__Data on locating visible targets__
--*--

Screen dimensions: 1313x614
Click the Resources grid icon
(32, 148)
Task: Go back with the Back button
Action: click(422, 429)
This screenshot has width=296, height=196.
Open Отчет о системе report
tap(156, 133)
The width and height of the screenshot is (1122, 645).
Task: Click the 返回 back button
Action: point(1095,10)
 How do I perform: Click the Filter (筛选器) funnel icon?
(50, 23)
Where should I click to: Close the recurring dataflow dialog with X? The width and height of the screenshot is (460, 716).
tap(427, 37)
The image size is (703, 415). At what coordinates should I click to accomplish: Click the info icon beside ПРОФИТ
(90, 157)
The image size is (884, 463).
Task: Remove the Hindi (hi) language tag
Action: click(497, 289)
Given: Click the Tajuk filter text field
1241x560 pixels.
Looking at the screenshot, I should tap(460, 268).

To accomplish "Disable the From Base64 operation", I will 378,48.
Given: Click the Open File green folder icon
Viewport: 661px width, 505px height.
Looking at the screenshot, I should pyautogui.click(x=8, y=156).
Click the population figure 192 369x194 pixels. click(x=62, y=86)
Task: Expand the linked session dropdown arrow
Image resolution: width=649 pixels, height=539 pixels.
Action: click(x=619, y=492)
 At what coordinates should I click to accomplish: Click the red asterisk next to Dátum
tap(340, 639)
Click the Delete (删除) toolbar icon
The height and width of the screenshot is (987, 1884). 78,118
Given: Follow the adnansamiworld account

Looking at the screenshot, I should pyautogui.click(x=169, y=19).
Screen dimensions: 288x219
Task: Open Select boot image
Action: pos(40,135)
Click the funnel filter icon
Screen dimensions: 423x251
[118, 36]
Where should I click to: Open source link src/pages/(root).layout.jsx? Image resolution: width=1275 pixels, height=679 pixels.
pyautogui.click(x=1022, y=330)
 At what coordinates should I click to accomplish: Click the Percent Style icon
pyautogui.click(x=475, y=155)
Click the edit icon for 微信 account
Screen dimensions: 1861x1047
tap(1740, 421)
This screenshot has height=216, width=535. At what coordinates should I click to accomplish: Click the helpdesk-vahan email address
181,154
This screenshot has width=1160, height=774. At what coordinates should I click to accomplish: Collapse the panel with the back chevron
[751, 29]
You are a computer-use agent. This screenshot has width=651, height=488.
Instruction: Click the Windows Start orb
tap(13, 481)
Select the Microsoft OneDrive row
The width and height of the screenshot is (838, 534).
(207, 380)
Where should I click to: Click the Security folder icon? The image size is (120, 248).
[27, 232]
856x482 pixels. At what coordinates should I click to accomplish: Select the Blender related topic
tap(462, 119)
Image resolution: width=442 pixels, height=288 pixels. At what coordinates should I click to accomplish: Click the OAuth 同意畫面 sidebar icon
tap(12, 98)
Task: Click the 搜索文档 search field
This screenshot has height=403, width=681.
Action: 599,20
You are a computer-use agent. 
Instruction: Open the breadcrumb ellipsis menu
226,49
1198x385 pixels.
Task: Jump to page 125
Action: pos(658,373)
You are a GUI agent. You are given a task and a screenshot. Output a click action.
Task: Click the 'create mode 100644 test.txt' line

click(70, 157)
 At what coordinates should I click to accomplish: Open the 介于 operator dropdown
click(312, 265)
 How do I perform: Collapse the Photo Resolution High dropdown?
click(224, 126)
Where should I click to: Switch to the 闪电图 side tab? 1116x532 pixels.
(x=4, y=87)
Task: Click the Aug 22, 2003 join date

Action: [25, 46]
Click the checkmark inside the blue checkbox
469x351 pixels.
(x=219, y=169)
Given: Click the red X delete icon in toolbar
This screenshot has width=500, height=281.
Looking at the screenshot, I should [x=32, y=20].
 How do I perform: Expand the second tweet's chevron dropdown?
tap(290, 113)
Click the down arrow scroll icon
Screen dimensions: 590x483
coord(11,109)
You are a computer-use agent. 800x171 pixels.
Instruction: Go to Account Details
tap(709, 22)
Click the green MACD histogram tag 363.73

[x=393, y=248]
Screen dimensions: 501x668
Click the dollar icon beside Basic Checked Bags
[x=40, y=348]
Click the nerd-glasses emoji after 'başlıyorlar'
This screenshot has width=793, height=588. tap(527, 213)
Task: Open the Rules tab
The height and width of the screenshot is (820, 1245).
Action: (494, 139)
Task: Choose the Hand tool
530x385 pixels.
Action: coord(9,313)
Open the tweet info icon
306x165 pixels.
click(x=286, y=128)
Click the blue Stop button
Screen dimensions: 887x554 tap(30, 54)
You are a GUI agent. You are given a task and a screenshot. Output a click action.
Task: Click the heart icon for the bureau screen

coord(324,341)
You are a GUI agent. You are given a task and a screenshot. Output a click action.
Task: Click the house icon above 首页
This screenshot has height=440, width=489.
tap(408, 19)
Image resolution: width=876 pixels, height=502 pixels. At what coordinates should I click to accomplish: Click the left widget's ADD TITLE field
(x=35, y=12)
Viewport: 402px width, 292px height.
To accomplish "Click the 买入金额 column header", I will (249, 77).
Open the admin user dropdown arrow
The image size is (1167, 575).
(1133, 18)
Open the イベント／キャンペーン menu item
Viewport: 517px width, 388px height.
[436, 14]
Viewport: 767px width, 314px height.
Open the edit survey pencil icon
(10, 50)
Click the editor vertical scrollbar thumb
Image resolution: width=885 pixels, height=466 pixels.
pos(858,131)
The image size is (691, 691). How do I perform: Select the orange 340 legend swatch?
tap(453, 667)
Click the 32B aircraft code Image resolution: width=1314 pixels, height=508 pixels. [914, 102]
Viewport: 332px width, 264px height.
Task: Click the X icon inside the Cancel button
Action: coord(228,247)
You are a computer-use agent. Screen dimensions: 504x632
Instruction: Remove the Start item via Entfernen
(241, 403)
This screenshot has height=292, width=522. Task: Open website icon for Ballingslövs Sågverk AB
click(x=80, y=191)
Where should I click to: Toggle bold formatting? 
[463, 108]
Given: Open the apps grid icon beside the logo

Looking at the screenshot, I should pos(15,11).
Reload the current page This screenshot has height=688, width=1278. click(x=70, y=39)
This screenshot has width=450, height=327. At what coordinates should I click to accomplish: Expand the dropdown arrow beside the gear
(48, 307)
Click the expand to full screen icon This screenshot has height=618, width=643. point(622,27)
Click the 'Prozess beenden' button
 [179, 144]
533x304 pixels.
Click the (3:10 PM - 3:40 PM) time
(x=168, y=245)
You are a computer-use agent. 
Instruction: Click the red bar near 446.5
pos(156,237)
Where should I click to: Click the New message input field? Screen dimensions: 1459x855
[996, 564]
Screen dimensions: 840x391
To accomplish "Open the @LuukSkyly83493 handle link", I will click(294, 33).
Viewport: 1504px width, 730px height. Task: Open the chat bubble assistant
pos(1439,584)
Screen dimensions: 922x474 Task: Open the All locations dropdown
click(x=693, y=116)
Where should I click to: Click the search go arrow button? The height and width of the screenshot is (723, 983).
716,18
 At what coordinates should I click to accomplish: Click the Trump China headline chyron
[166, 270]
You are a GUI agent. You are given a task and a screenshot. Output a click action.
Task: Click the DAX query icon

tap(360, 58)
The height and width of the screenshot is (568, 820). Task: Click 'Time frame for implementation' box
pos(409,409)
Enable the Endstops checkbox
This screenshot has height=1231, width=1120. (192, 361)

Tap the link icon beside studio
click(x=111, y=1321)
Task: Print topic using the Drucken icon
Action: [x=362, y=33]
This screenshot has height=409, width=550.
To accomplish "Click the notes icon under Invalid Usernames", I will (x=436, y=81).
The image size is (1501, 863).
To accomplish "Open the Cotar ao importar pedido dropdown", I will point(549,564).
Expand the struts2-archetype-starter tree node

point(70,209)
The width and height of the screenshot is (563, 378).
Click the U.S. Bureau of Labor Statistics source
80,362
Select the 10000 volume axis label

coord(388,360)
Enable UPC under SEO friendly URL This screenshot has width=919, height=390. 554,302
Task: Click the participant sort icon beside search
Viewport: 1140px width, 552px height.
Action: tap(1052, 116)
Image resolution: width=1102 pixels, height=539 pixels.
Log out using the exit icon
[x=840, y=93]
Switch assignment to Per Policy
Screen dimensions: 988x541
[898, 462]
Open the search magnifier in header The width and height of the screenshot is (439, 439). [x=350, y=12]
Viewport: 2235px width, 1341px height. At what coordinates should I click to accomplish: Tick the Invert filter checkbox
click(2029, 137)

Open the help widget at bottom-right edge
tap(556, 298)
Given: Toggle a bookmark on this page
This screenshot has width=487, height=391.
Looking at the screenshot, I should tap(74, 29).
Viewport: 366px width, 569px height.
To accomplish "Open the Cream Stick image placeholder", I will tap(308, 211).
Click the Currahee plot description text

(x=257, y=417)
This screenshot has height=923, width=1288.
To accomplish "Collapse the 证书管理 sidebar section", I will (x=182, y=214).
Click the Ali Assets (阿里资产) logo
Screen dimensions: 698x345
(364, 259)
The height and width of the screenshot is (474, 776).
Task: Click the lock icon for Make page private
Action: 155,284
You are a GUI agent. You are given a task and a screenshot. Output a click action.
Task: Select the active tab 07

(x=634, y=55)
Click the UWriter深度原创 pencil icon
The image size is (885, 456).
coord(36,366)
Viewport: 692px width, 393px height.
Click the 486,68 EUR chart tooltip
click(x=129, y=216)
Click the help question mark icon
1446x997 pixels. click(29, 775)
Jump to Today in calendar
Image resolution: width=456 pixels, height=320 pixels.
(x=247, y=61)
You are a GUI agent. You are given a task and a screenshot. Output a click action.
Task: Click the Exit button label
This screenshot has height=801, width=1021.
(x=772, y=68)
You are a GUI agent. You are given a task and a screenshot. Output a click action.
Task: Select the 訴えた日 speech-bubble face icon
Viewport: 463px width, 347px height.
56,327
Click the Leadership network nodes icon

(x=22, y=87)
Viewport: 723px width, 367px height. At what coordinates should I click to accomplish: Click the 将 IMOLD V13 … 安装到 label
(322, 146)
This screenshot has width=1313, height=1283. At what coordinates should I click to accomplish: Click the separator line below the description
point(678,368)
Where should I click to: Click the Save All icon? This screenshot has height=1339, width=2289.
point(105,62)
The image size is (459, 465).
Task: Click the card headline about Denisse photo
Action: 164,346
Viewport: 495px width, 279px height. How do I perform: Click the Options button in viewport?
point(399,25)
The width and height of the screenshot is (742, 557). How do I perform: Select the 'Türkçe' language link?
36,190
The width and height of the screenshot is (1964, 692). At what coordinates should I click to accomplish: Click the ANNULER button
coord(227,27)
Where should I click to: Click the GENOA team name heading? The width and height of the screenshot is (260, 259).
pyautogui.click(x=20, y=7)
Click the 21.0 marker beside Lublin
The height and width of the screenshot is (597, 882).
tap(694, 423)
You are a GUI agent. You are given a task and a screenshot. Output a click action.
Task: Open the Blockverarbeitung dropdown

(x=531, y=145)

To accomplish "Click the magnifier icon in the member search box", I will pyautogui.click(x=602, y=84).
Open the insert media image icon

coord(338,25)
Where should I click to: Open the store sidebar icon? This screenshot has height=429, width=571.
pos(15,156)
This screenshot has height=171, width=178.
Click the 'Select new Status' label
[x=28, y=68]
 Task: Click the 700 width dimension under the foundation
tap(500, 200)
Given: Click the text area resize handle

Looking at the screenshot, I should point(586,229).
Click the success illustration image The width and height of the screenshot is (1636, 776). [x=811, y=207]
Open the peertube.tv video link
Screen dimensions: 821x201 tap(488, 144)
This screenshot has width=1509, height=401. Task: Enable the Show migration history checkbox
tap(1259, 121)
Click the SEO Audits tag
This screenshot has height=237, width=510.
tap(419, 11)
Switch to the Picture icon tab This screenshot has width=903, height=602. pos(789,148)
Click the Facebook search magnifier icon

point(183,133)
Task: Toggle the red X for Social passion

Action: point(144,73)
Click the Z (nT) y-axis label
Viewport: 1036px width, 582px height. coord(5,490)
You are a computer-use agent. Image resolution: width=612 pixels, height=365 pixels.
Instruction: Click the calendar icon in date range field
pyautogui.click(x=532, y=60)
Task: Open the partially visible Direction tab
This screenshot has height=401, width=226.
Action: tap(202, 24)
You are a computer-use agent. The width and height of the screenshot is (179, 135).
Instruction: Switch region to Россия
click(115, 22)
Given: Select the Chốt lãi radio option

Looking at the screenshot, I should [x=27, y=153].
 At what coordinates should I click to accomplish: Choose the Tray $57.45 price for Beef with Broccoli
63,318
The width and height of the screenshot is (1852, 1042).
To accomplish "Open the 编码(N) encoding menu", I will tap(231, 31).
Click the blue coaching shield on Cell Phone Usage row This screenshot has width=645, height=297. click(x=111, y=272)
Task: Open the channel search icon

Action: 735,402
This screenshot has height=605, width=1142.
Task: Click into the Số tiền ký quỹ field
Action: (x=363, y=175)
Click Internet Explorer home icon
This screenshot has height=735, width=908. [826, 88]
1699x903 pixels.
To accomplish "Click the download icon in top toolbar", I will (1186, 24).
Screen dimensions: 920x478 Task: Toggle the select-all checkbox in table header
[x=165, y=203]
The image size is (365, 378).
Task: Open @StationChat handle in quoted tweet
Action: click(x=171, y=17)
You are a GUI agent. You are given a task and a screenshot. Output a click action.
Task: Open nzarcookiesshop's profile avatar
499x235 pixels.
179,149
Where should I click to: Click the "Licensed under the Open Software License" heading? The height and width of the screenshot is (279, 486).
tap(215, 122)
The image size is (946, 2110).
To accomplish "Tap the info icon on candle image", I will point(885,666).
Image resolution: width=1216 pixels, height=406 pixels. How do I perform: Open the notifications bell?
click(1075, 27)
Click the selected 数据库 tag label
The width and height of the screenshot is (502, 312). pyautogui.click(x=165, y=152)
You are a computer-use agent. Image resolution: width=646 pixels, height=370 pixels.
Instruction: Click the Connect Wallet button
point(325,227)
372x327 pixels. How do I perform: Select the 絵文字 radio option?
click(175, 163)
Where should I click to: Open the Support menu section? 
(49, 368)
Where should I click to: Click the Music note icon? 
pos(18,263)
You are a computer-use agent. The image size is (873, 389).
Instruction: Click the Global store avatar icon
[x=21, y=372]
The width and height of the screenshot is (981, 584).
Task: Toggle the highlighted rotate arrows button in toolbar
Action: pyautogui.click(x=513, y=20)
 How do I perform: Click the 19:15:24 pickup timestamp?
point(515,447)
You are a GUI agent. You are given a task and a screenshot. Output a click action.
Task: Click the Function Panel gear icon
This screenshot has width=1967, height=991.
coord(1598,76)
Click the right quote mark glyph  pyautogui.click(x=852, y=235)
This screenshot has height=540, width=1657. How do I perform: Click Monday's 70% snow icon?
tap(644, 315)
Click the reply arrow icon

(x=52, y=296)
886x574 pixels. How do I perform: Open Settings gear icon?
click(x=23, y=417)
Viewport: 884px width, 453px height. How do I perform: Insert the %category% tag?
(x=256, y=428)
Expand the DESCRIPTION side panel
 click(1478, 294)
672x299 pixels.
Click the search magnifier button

--*--

__Task__
Rewrite the stretch from the start of the records through the line containing "Action: point(1095,10)", switching "Resources" to "Reports" and leaving everything else unchanged.

__Full solution__
Screen dimensions: 1313x614
Click the Reports grid icon
(32, 148)
Task: Go back with the Back button
Action: click(422, 429)
This screenshot has width=296, height=196.
Open Отчет о системе report
tap(156, 133)
The width and height of the screenshot is (1122, 645).
Task: Click the 返回 back button
Action: point(1095,10)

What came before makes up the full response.